Official estimates suggest that there are 175 billion tonnes of lignite coal reserves beneath the 9,000km2 stretch of land — enough to last “400 years,” according to Pakistani Minister of Planning and Development Ahsan Iqbal — and the villagers were promised that the sale would bring personal as well as national prosperity.
“Our elders had predicted the day would come when we’d be asked to move out,” Bux said.
Serious power shortages have crippled industry — in summer, Pakistan faces a shortfall of more than 6,000 megawatts — and many see coal as the only resource that can save the country from total darkness.
Last month, during the signing of an agreement with China for a power generation project, the electricity went off twice, plunging the conference hall into darkness for a few minutes. The agreement papers were reviewed using mobile phone flashlights.
However, many are alarmed by Pakistan’s insistence on turning to coal. Among them is Abid Suleri, executive director of the Islamabad-based Sustainable Development Policy Institute, who likens the approach to “investing in an old gramophone.”
Suleri believes coal cannot be exploited if the global temperature rise is to remain below 2°C.
“Pakistan had signed and ratified climate declarations in Paris and Morocco — what of them?” he asked.
If Pakistan has to invest in coal, it must also invest in renewable energy, Suleri said.

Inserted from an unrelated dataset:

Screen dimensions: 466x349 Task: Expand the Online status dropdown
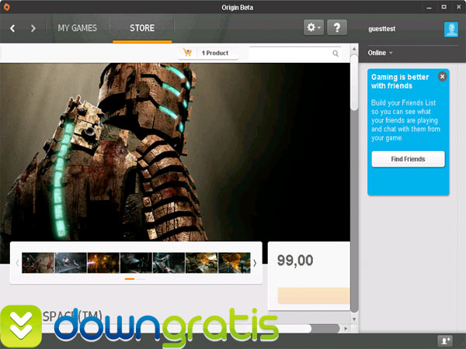pos(380,53)
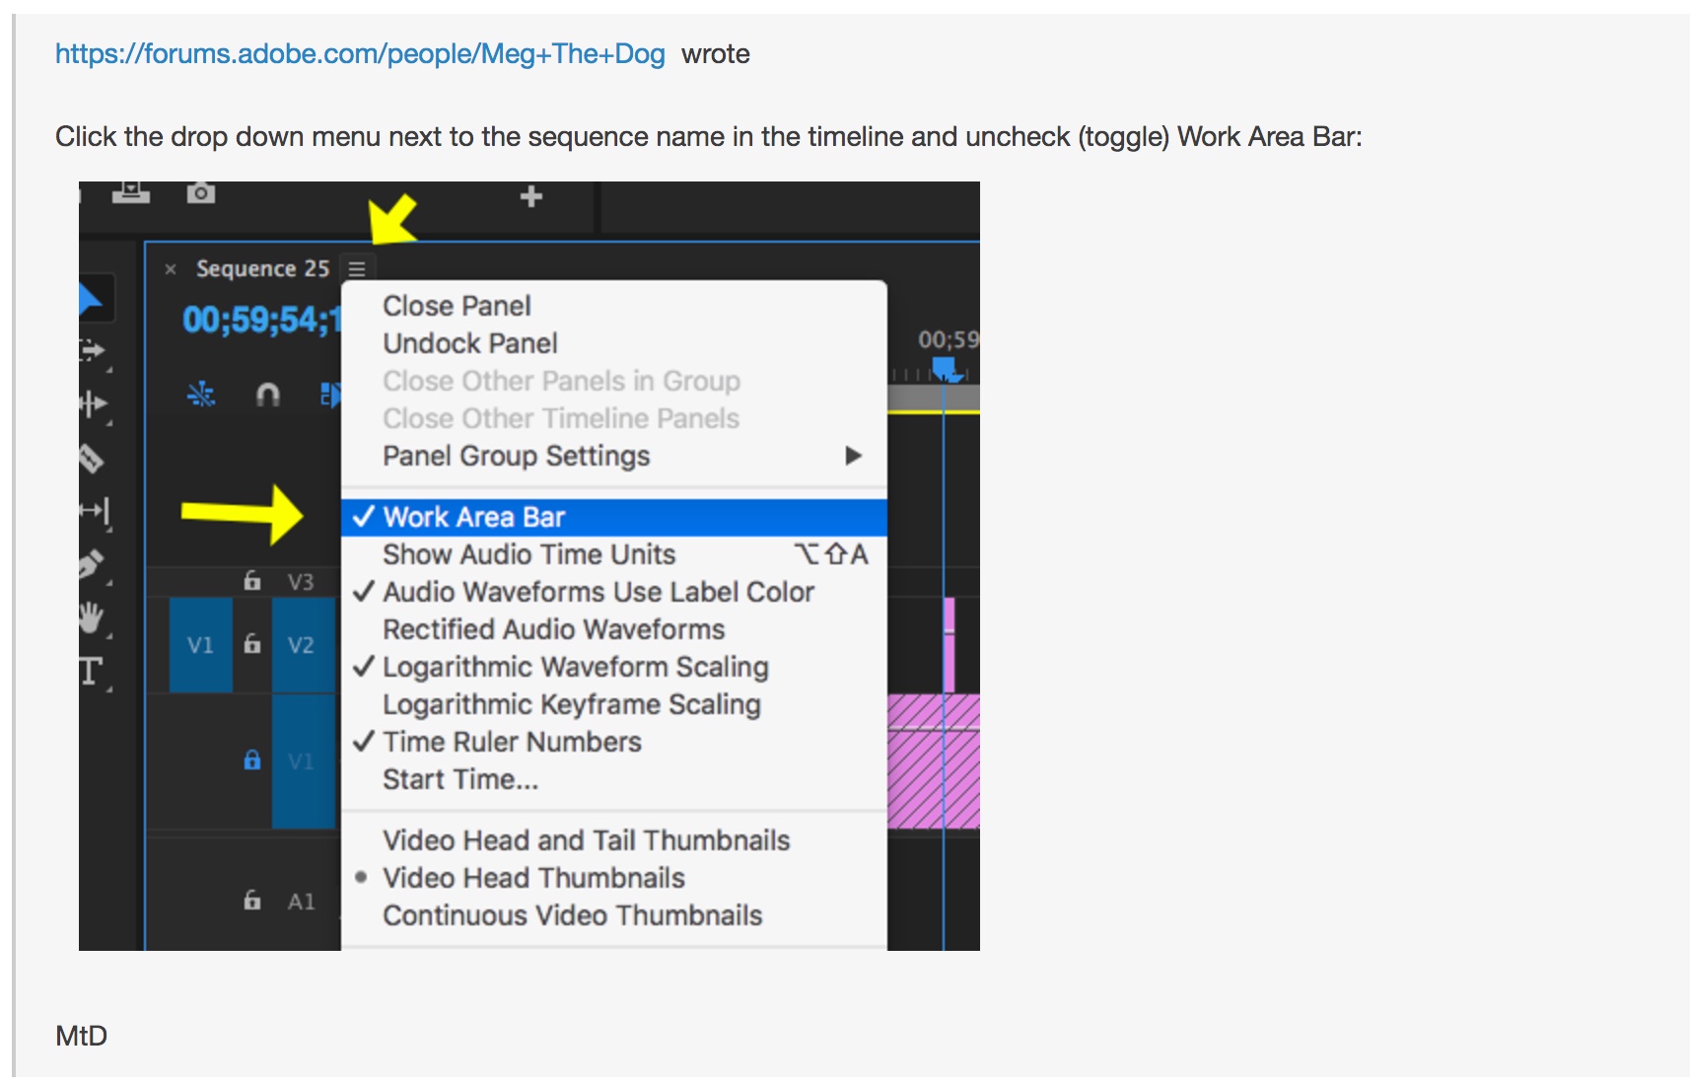Image resolution: width=1690 pixels, height=1085 pixels.
Task: Select the Hand tool
Action: tap(91, 617)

“We should not put ourselves in the absolute either/or situation, but adopt a more flexible one, dabbling in a good mix,” he added.

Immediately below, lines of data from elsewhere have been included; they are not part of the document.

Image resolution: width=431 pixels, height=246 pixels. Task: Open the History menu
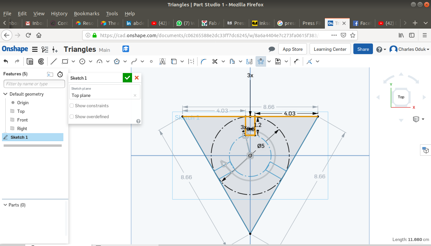tap(59, 14)
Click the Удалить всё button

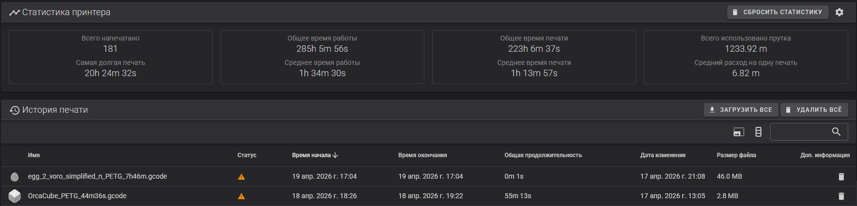click(814, 110)
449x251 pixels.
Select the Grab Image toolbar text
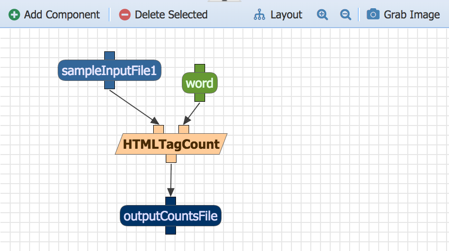pos(412,15)
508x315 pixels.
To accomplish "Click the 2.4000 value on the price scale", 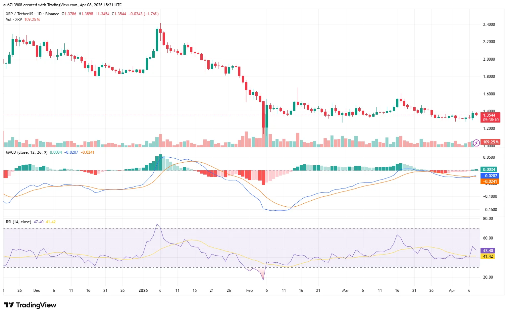I will 489,24.
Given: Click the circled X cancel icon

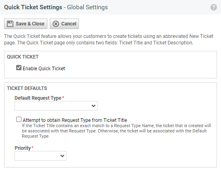Looking at the screenshot, I should (56, 24).
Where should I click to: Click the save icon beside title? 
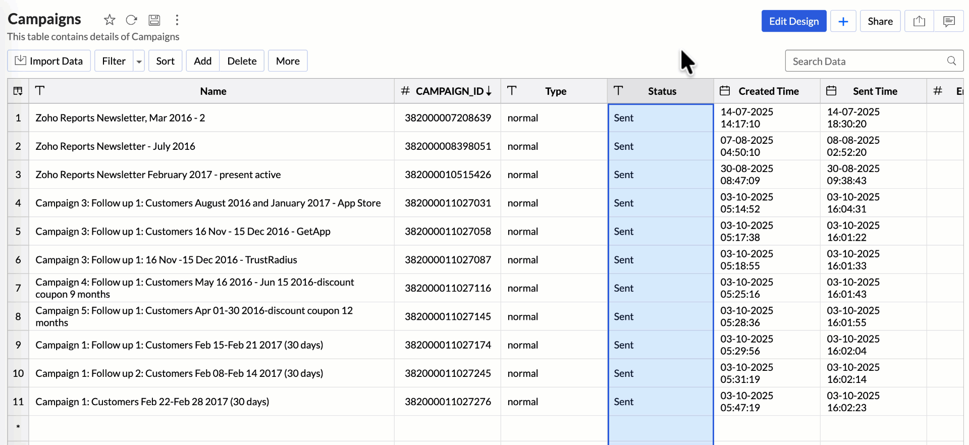pyautogui.click(x=154, y=20)

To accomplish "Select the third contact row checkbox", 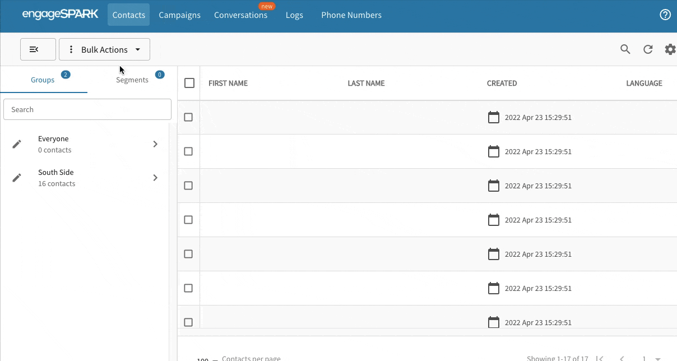I will tap(188, 186).
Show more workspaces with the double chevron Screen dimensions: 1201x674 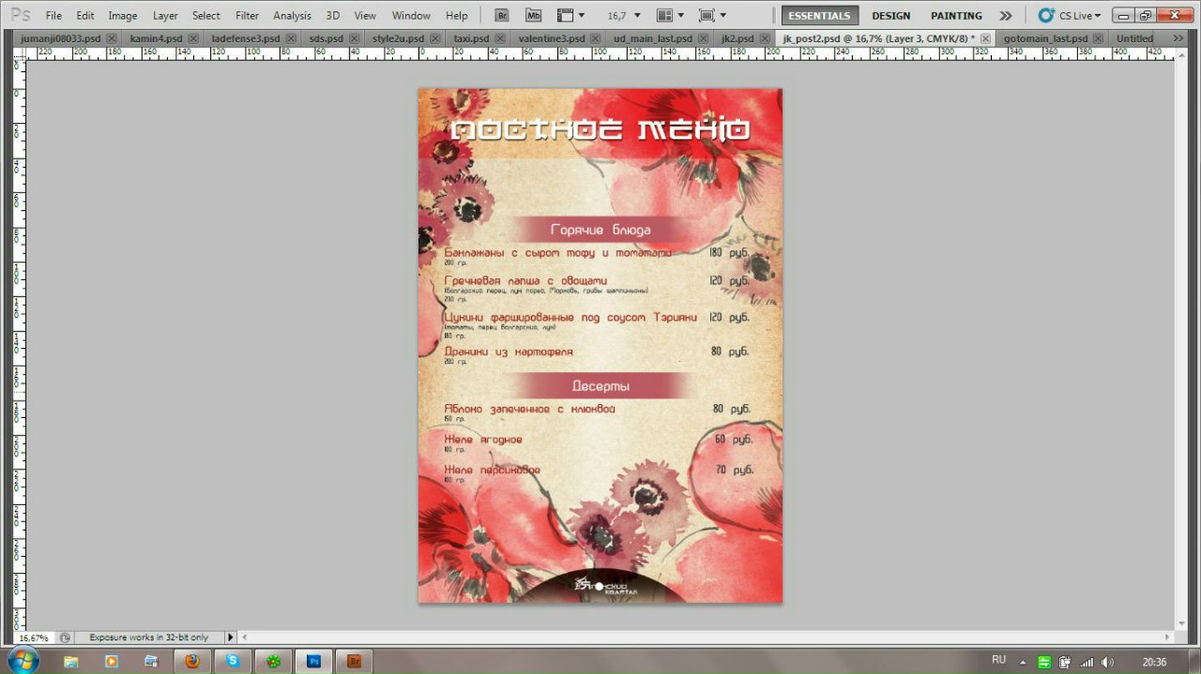(1005, 15)
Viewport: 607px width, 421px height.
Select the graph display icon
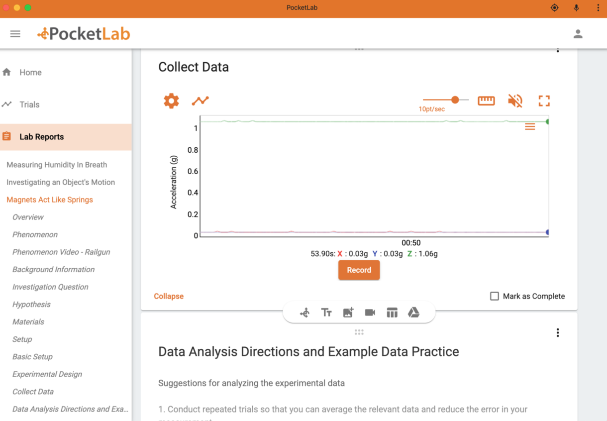[200, 100]
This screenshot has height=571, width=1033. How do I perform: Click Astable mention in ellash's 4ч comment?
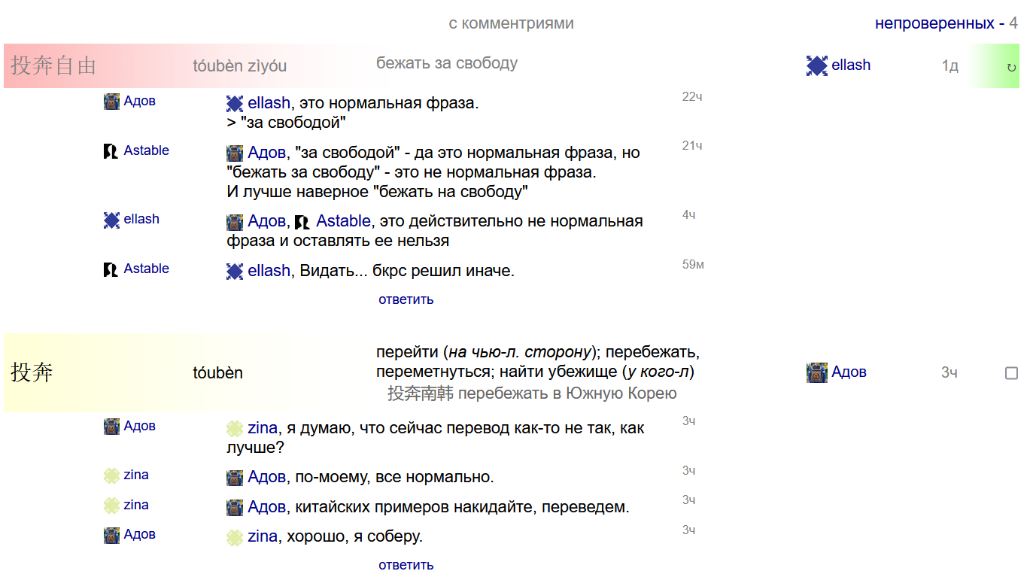[x=343, y=221]
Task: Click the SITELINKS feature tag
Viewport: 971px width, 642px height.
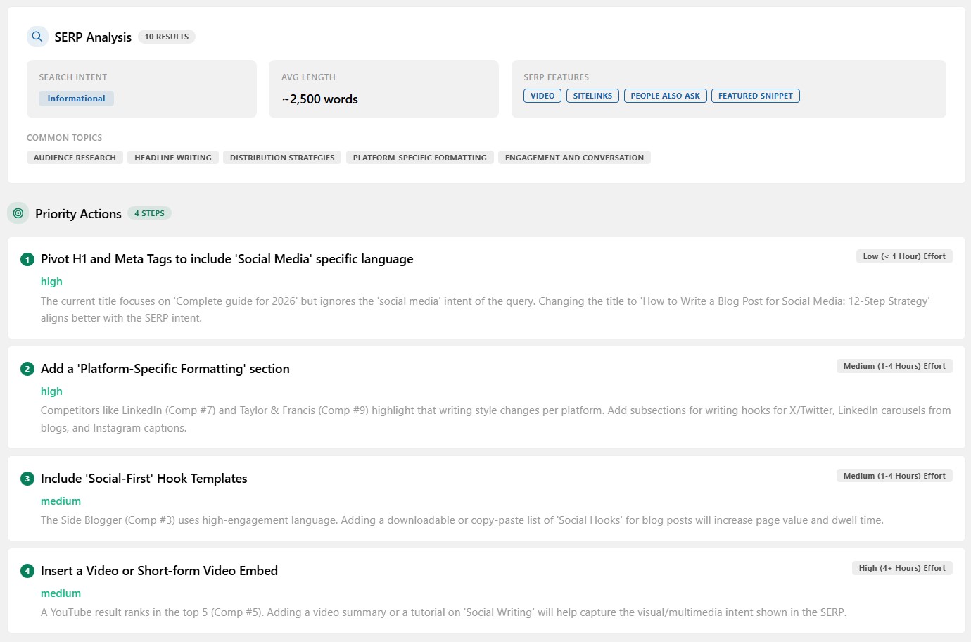Action: click(x=592, y=96)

Suleri feels that, were there a need for Pakistan to stop using coal overnight, the country should be able to cope without difficulty.
Yet, for people living close to the dumping site in Sehnri Dars, it is living with coal rather than living without it that is the problem.

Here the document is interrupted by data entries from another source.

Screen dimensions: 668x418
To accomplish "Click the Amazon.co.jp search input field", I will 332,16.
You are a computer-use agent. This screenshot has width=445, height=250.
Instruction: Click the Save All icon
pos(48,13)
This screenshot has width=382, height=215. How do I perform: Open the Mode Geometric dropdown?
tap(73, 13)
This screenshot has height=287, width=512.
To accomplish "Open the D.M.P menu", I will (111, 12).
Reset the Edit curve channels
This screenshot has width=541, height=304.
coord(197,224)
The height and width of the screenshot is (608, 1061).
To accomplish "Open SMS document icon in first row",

“The entire village — our homes, utensils, clothes, trees, you name it — everything is covered with a thick sheet of dust due to the digging and the dumping of soil,” Bux said. “I shudder to think what will happen in June when strong gusts blow.”
The relocation will not start before next year, Sindh Engro said.
The villagers of Sehnri Dars might have acquiesced, but people in the 12 villages around Gorano have not; they feel cheated. They have held a sit-in outside the press club in Islamkot, an adjoining town, for more than 100 days in protest at the construction of a reservoir in Gorano, which began in May last year.
The reservoir is to store about 850 to 990 liters per second of effluent from the coal mine over the next three years.
“When we found out that the water will carry 5,000ppm [parts per million] for the total dissolved solids we got really worried,” Lakshman Dharmu said. “In less than three years, our sweet water wells will become poisonous, rendering our land unfit either for cultivation or grazing, because this water will seep and affect the groundwater.”
There are 30 such wells.
A spokesman from the mining company said it would take 14 years for any damage to occur to land within a 1km radius, adding that it would not use the reservoir for more than three years.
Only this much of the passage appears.